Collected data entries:
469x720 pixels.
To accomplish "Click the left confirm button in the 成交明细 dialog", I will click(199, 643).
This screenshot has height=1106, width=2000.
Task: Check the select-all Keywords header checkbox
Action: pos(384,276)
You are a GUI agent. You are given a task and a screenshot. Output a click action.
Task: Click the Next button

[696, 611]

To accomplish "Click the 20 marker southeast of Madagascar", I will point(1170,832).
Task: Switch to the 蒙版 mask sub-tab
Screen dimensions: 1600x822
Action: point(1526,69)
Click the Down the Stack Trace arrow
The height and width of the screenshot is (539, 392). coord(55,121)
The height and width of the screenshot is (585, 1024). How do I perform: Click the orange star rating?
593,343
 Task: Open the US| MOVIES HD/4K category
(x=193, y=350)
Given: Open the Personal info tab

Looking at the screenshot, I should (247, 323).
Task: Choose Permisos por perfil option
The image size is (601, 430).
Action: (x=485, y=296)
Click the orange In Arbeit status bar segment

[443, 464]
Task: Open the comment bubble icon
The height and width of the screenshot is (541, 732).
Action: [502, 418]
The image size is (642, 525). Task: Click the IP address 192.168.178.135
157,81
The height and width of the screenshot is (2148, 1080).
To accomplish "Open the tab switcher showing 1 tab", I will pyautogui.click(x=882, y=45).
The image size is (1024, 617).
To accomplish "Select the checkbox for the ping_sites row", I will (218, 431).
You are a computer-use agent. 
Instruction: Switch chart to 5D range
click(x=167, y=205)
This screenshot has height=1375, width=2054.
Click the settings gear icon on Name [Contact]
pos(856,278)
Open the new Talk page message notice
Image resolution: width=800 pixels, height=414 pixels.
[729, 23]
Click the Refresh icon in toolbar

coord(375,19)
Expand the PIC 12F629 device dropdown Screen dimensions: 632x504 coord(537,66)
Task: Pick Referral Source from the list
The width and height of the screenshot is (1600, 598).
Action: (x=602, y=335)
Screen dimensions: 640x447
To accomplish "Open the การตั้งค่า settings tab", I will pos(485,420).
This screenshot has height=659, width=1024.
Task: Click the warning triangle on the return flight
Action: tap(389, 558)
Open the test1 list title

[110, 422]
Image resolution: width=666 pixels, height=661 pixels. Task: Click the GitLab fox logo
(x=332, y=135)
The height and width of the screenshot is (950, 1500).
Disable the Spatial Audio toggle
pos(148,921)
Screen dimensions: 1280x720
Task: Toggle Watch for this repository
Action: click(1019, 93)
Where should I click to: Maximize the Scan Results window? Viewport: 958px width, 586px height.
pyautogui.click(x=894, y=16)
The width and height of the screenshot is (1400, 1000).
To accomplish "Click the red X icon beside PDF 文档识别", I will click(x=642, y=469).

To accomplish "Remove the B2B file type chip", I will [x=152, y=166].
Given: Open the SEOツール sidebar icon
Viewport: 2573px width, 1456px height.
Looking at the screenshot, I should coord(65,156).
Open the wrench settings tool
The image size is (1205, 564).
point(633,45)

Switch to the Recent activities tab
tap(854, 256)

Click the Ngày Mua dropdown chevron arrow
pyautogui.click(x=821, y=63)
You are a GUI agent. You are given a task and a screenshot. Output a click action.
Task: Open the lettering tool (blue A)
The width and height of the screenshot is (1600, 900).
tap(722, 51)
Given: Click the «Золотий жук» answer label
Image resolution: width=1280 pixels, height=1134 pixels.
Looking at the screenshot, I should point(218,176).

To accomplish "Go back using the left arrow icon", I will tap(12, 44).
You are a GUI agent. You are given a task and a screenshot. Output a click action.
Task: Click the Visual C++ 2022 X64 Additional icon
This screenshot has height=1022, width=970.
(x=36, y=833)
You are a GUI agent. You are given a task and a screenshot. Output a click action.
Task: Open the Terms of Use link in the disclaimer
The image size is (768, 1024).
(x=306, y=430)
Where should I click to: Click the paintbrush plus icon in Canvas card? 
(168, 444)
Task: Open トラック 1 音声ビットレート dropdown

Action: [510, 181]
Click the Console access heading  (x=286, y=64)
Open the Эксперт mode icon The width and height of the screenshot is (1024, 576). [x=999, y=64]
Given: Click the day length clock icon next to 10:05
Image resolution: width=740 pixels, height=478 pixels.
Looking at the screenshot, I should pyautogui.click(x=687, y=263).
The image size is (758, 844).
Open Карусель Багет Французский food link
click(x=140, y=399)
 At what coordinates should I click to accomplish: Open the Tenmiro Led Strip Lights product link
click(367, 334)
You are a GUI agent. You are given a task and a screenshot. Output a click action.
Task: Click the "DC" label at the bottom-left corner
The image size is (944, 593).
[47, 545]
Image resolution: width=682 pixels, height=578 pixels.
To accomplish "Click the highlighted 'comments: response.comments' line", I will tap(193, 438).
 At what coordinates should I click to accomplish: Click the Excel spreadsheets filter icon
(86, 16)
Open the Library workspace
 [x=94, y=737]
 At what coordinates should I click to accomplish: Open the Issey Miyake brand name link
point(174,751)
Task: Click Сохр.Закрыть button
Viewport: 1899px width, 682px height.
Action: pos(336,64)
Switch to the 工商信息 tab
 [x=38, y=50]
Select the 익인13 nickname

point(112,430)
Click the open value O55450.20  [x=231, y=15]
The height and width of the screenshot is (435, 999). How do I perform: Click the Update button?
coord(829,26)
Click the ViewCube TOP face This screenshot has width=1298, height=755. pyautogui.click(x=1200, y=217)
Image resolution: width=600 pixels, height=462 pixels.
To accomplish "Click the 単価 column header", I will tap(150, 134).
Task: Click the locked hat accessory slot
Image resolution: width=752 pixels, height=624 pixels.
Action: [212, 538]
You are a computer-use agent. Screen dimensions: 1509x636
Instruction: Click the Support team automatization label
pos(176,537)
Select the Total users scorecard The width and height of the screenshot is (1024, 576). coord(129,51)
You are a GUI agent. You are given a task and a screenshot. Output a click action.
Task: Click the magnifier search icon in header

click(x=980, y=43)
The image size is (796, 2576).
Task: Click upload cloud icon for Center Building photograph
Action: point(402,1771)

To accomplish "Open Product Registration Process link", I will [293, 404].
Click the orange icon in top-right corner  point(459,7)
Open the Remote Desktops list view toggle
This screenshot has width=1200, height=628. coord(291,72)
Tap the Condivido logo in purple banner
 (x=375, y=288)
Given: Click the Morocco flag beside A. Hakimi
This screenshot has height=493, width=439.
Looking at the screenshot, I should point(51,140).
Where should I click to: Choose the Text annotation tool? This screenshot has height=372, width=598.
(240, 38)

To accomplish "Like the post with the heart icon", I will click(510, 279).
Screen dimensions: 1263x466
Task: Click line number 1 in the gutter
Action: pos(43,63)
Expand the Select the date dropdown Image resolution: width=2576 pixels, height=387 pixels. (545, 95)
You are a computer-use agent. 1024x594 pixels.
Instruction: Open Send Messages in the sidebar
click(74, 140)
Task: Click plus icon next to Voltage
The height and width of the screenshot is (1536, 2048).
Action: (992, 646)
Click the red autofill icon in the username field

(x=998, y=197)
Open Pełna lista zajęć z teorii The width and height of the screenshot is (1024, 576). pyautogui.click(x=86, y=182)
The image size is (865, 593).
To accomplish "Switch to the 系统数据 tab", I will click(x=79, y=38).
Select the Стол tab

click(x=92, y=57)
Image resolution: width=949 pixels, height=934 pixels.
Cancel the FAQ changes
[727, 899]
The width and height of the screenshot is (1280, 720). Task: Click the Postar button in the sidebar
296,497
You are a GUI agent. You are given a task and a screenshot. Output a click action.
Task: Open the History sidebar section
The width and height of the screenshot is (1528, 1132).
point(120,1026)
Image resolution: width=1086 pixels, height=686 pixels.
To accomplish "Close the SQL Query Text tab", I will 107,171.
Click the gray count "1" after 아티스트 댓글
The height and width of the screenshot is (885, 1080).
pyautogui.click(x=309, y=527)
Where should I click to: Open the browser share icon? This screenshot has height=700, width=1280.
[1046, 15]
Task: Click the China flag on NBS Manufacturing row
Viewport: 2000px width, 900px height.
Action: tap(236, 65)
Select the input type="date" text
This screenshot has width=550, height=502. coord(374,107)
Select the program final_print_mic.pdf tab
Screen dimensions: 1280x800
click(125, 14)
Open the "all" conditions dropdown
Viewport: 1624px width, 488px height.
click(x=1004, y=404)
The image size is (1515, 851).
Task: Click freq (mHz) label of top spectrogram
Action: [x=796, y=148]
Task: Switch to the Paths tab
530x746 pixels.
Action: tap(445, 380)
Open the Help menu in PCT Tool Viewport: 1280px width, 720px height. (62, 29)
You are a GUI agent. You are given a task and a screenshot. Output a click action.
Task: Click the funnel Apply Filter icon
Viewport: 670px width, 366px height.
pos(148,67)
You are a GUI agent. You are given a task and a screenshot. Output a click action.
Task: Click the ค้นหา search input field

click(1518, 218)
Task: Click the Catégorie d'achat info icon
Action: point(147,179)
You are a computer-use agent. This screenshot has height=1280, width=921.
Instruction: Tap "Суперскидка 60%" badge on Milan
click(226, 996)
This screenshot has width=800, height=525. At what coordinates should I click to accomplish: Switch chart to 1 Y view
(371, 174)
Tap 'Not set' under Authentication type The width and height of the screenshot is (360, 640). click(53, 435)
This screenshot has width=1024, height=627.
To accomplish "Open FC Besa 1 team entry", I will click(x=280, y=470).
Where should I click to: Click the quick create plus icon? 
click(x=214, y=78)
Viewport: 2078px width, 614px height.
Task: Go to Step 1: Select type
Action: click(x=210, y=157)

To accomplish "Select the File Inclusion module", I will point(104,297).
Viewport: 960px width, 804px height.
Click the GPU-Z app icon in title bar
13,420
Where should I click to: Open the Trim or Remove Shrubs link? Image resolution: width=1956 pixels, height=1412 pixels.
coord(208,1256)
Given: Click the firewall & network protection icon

Brief: List every line in the records above that contains the word "corner".

Written answer:
Task: Click the "DC" label at the bottom-left corner
Click the orange icon in top-right corner  point(459,7)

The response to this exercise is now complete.